Work to complete
Copy out exactly the lines below that run from the one holding "Task: Export list using the Excel icon" to the one holding "Image resolution: width=850", keeping both of those lines and no others.

Given data
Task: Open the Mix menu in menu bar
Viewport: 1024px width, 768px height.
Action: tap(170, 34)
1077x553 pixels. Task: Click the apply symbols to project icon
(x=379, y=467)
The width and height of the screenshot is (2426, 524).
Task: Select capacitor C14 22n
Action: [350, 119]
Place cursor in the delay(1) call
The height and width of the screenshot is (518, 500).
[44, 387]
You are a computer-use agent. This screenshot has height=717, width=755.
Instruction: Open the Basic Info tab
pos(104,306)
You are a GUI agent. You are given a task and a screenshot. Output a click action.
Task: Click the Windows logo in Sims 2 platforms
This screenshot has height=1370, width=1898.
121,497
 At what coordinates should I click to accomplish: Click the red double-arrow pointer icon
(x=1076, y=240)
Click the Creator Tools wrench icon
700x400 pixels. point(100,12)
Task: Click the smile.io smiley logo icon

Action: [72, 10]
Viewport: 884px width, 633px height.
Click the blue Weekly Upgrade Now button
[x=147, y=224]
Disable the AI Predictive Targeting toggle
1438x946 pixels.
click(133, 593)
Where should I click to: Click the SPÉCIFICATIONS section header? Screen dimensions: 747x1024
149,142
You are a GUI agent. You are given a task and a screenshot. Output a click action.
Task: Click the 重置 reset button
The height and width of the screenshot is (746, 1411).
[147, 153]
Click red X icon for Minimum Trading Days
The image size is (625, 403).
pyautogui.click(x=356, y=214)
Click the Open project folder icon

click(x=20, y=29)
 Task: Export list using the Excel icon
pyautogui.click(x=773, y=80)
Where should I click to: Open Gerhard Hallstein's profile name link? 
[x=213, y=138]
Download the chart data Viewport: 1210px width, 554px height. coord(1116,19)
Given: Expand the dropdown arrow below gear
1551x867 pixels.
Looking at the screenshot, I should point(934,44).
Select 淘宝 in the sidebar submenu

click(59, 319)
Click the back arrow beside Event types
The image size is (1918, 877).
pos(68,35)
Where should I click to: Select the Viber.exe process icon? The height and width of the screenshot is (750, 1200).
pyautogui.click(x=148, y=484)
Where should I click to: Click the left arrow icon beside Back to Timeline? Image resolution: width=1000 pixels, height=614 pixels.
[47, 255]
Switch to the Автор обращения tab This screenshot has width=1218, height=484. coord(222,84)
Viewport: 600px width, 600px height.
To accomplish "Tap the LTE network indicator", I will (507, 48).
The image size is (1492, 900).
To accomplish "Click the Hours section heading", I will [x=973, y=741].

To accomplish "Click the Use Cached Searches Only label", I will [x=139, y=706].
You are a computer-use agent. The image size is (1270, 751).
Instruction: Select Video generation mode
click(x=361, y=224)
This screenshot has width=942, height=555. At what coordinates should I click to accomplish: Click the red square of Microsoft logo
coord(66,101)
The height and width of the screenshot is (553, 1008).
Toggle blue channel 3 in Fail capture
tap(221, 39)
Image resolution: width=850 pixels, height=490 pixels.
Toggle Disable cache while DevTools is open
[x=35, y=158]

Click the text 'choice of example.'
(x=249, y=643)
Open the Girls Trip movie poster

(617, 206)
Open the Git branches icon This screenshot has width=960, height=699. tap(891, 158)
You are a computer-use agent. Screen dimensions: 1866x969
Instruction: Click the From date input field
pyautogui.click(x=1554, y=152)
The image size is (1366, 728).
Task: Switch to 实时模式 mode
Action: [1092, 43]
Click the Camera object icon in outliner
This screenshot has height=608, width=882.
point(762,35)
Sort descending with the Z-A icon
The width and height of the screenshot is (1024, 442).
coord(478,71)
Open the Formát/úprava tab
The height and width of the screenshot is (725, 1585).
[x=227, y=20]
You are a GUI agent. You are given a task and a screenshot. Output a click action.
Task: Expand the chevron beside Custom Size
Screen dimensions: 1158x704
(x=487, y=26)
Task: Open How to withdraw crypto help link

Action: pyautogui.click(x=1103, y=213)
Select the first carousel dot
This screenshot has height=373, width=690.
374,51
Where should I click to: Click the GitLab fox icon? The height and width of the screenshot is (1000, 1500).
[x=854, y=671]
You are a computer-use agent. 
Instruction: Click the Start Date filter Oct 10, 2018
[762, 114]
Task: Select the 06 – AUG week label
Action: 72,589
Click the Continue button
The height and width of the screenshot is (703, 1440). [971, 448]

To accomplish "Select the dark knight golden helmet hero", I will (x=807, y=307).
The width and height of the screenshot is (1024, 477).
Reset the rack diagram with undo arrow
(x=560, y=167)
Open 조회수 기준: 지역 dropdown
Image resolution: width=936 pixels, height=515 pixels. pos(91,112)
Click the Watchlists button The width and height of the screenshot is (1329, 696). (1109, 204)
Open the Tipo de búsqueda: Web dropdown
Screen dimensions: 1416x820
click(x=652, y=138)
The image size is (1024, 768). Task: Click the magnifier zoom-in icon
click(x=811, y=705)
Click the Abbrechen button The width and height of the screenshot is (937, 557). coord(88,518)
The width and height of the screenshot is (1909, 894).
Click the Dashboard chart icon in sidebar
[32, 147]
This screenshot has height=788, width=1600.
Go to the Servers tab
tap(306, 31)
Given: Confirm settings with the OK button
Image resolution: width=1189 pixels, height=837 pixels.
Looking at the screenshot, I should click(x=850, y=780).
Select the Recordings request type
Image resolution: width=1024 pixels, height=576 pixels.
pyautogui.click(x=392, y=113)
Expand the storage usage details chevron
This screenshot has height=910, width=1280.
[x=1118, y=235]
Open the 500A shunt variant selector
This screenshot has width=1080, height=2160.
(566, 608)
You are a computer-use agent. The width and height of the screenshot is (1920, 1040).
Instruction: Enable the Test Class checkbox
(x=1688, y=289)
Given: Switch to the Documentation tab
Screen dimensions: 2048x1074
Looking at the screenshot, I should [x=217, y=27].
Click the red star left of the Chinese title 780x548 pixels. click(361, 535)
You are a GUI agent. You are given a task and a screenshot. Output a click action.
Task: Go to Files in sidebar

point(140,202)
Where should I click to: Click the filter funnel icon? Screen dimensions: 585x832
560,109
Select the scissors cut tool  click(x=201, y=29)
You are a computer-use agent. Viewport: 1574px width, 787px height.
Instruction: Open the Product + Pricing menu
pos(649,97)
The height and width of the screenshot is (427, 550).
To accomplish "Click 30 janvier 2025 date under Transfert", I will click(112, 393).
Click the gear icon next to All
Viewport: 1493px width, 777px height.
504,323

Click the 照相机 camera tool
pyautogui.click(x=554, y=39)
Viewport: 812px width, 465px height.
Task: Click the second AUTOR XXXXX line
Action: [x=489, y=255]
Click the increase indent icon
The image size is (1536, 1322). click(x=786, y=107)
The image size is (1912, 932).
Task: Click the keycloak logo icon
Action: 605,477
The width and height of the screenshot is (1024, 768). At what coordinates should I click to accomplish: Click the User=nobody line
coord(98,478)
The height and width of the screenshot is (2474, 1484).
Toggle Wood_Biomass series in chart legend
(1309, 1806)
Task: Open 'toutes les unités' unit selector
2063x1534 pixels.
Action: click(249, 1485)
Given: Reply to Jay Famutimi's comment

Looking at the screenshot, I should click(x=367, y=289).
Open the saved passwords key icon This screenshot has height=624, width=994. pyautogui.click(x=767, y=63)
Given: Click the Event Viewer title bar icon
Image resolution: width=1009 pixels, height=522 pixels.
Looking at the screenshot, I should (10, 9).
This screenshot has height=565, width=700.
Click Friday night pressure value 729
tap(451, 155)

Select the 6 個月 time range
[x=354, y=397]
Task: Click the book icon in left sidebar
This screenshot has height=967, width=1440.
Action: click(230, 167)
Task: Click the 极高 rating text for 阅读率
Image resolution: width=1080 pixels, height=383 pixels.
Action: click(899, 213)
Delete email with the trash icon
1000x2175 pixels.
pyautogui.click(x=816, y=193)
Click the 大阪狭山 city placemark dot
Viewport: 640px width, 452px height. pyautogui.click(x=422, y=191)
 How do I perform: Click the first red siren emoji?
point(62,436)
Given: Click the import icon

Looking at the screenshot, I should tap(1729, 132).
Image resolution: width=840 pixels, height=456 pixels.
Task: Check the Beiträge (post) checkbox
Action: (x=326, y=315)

Answer section
 Task: Export list using the Excel icon
pyautogui.click(x=773, y=80)
Where should I click to: Open Gerhard Hallstein's profile name link? 
[x=213, y=138]
Download the chart data Viewport: 1210px width, 554px height. coord(1116,19)
Given: Expand the dropdown arrow below gear
1551x867 pixels.
Looking at the screenshot, I should point(934,44).
Select 淘宝 in the sidebar submenu

click(59, 319)
Click the back arrow beside Event types
The image size is (1918, 877).
pos(68,35)
Where should I click to: Select the Viber.exe process icon? The height and width of the screenshot is (750, 1200).
pyautogui.click(x=148, y=484)
Where should I click to: Click the left arrow icon beside Back to Timeline? Image resolution: width=1000 pixels, height=614 pixels.
[47, 255]
Switch to the Автор обращения tab This screenshot has width=1218, height=484. coord(222,84)
Viewport: 600px width, 600px height.
To accomplish "Tap the LTE network indicator", I will (507, 48).
The image size is (1492, 900).
To accomplish "Click the Hours section heading", I will [x=973, y=741].

To accomplish "Click the Use Cached Searches Only label", I will [x=139, y=706].
You are a computer-use agent. The image size is (1270, 751).
Instruction: Select Video generation mode
click(x=361, y=224)
This screenshot has width=942, height=555. At what coordinates should I click to accomplish: Click the red square of Microsoft logo
coord(66,101)
The height and width of the screenshot is (553, 1008).
Toggle blue channel 3 in Fail capture
tap(221, 39)
Image resolution: width=850 pixels, height=490 pixels.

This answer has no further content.